Se Antonello si occupa e preoccupa di continuare a far accendere le luci di San Siro anche tra cinque anni, seppur con una luce differente, lavorando dunque su un progetto a lungo termine, è compito di Marotta tornare a riaccenderle nell'immediato. È prerogativa dell'ad Area Sport infatti pensare al progetto tecnico-sportivo, ascrivibile sì ad una progettualità a lungo termine ma con applicazione nel breve, per non dire nell'istantaneo. Non è un caso di fatto la scelta di riportare a Milano Romelu Lukaku, l'uomo tecnicamente perfetto per tentare l'assalto immediato alla seconda stella sfuggita quest'anno. Riprendersi lo scettro d'Italia praticamente subito detronizzando i cugini, ora a parità di scudetti, è l'obiettivo numero uno dell'Inter che con i giusti accorgimenti del caso potrà alzare anche l'asticella di competitività europea. Se lo scorso anno Simone Inzaghi riuscì nell'impresa di raggiungere gli ottavi di Champions dopo ben dieci anni, la pretesa per la stagione a venire sarà maggiore, specie se oltre a Lukaku dovesse arrivare anche quella tanto attesa Joya. Sull'argentino l'Inter non molla pur dovendo rallentare le tempistiche: prima le uscite e va da sé che un parco attaccanti ad oggi già parecchio affollato va prima sfoltito. Senza fretta né ansia i nerazzurri confidano nell'ottimo rapporto che lega l'ex Juve a Marotta e si procede a passettini e con serenità. Da Viale della Liberazione infatti trapela quella sensazione di certezza (se non assoluta, quasi) in merito alla questione Dybala, che ad ogni modo, insieme a Lukaku, non sarebbe l'unica stellina da aggiungere alla rosa di Inzaghi.

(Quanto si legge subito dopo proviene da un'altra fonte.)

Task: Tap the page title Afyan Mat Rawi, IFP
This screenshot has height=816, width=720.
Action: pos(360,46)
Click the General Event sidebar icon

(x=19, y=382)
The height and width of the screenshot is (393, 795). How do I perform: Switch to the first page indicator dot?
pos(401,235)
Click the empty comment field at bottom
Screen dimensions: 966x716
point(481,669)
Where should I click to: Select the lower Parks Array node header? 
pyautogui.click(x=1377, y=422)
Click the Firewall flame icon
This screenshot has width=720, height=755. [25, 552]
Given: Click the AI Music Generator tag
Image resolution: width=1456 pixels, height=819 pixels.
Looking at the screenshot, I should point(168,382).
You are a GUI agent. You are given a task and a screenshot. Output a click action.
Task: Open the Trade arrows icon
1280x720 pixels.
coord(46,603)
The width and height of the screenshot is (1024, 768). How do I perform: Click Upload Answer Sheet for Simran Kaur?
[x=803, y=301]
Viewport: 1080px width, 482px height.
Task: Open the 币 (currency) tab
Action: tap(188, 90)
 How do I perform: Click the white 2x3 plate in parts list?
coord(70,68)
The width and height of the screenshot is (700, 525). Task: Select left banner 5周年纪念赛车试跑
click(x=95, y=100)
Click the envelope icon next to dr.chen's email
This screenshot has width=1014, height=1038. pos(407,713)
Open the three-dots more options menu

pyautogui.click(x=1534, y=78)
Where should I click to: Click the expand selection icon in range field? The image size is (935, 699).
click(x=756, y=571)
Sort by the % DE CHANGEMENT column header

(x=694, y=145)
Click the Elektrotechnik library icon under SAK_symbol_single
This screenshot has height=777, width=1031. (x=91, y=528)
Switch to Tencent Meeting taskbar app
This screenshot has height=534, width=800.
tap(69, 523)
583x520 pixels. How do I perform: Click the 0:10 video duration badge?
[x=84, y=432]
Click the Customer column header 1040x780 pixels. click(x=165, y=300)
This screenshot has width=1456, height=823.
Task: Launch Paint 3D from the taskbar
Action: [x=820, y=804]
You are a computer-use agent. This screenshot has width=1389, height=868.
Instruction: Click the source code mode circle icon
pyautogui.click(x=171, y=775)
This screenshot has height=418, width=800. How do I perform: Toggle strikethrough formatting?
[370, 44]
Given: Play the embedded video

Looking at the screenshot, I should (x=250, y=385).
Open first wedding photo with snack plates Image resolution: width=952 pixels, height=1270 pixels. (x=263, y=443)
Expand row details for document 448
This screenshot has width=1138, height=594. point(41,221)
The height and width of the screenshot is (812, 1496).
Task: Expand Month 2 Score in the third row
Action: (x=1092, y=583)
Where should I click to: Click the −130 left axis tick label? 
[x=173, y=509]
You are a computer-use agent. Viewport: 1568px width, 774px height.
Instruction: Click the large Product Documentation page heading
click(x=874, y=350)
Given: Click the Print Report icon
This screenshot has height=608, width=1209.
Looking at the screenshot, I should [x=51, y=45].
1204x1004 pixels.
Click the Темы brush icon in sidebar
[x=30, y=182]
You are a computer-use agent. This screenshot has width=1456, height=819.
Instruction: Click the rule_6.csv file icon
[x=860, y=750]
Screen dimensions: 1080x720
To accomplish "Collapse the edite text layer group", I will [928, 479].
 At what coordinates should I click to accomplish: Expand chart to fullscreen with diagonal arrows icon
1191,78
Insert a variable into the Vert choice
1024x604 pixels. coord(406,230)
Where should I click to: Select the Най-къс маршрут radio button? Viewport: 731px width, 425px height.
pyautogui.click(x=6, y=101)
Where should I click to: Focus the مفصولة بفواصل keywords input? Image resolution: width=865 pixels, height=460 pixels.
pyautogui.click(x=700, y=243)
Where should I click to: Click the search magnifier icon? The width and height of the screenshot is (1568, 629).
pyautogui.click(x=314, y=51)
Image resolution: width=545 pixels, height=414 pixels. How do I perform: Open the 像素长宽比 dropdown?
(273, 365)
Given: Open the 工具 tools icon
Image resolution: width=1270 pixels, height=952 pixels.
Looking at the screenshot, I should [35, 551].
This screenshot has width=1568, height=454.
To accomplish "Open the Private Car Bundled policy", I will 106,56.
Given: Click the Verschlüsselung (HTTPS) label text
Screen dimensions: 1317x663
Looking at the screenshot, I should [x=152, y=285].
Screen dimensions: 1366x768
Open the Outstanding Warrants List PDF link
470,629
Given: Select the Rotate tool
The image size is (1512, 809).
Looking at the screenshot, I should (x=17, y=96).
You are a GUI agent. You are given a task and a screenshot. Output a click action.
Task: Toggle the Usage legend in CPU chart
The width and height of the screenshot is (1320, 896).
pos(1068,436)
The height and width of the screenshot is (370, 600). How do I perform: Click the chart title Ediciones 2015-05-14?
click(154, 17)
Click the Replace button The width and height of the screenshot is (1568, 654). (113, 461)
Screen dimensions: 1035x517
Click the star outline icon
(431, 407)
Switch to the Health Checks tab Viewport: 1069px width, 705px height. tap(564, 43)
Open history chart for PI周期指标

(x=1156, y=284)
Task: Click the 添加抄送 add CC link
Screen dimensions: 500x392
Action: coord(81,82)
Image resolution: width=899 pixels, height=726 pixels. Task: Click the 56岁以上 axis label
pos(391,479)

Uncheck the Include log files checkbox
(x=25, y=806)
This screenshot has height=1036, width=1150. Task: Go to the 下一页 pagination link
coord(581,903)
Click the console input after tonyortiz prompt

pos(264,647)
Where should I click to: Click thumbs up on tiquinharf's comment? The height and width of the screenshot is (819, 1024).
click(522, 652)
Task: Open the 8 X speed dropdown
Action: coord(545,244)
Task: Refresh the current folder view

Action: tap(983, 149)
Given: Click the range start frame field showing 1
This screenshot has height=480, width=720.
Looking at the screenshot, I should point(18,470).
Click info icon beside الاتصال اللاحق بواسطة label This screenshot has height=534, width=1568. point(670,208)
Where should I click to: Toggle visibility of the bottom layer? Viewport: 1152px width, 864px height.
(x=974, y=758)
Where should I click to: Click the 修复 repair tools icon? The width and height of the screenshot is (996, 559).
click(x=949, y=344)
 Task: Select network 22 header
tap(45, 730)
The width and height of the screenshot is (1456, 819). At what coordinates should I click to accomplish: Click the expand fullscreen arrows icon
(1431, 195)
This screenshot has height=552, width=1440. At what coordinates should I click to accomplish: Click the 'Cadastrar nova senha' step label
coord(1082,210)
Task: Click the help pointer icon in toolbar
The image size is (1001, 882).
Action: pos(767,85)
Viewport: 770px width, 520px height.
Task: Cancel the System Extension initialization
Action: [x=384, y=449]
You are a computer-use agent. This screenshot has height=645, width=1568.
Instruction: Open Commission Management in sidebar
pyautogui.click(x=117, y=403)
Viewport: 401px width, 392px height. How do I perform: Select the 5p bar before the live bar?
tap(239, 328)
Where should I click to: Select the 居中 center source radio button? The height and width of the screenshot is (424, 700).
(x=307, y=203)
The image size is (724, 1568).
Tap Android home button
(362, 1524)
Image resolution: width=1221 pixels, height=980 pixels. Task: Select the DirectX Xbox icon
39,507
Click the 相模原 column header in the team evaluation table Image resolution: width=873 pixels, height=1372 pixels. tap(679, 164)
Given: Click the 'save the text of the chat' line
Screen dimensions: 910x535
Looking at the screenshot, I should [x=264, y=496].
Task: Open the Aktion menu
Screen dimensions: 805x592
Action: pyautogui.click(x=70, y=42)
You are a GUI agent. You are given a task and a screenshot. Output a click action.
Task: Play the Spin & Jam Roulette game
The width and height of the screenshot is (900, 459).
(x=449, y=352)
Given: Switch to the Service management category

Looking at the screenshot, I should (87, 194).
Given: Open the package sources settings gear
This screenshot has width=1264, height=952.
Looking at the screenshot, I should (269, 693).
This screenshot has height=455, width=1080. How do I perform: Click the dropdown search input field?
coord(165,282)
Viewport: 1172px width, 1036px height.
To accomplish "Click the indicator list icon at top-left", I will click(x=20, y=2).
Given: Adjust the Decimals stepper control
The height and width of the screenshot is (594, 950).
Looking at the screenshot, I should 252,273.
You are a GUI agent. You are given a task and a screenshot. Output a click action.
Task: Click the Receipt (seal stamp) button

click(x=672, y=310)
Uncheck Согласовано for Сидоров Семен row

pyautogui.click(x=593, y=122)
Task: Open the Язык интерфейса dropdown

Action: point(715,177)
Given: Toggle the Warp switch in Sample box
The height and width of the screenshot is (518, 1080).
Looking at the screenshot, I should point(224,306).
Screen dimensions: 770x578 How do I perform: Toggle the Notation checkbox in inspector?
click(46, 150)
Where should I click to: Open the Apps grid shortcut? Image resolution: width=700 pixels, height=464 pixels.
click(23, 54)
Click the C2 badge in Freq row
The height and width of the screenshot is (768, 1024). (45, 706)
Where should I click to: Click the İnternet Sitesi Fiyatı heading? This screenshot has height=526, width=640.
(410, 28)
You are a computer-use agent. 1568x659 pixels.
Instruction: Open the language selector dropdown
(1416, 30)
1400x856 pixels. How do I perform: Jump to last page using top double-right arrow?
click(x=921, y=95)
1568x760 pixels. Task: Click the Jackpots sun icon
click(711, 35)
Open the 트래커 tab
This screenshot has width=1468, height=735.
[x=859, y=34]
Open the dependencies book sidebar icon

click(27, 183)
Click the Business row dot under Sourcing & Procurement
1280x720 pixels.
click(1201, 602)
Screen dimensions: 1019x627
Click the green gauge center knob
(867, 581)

Ad ogni entrata deve prima corrispondere un'uscita (o quasi), e se Lukaku e Dybala arrivano a potenziare i vice-campioni d'Italia con qualità, fisico, tecnica, centimetri, sostanza e chi ne ha più ne metta..., altrettanto vero è che qualche partenza sarà necessaria e quasi certamente almeno una sarà parecchio dolorosa. L'indiziato numero uno a partire è, detto e ridetto, Milan Skriniar, e se a partire dovesse essere proprio lo slovacco, una cosa è certa: una parte del cuore di San Siro si spegnerebbe senz'altro. Ma tant'è e difficilmente si riuscirà a percorrere una strada alternativa, almeno così sembra al momento e in caso del quotato epilogo, con il 37 che ricalca le orme di Achraf Hakimi, Marotta non mancherà certo alla sua promessa di restare competitivi sotto ogni fronte perché, che sia sotto l'accezione letterale o metaforica, l'obiettivo è chiaro ed evidente: luci a San Siro se ne accenderanno ancora.